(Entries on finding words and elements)
::::::::::

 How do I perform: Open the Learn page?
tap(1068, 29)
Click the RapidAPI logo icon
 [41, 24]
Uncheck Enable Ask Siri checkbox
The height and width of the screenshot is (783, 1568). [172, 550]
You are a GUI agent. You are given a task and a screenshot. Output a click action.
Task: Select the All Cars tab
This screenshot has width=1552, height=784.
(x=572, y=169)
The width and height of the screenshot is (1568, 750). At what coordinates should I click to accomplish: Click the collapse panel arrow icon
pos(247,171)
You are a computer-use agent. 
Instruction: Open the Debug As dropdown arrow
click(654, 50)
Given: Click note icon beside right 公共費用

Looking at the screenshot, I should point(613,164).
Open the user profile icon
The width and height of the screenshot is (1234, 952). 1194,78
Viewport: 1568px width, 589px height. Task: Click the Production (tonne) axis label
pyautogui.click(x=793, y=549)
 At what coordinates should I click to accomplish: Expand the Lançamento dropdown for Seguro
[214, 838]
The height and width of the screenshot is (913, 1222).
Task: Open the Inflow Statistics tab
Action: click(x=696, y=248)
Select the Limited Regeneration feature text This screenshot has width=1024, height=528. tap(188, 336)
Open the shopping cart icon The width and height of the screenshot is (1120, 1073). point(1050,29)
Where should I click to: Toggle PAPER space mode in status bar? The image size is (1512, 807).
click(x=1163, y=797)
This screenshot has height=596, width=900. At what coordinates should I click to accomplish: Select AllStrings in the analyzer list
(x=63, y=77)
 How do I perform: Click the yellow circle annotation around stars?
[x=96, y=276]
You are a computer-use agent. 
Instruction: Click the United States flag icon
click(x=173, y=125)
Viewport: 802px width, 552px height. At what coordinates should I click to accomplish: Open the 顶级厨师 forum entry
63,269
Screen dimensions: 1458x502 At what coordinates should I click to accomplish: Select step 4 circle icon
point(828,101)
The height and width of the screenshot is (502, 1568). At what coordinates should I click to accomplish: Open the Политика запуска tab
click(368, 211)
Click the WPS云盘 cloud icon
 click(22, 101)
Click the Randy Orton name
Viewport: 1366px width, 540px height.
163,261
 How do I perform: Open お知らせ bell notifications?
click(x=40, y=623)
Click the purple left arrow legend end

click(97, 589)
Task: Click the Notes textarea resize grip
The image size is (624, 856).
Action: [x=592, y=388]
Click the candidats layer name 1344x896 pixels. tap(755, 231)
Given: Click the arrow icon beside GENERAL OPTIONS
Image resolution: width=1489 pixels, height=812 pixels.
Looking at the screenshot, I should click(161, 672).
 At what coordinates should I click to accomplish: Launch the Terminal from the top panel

::::::::::

Count the lines above that contain the word "Instruction". Reply with the number only.

2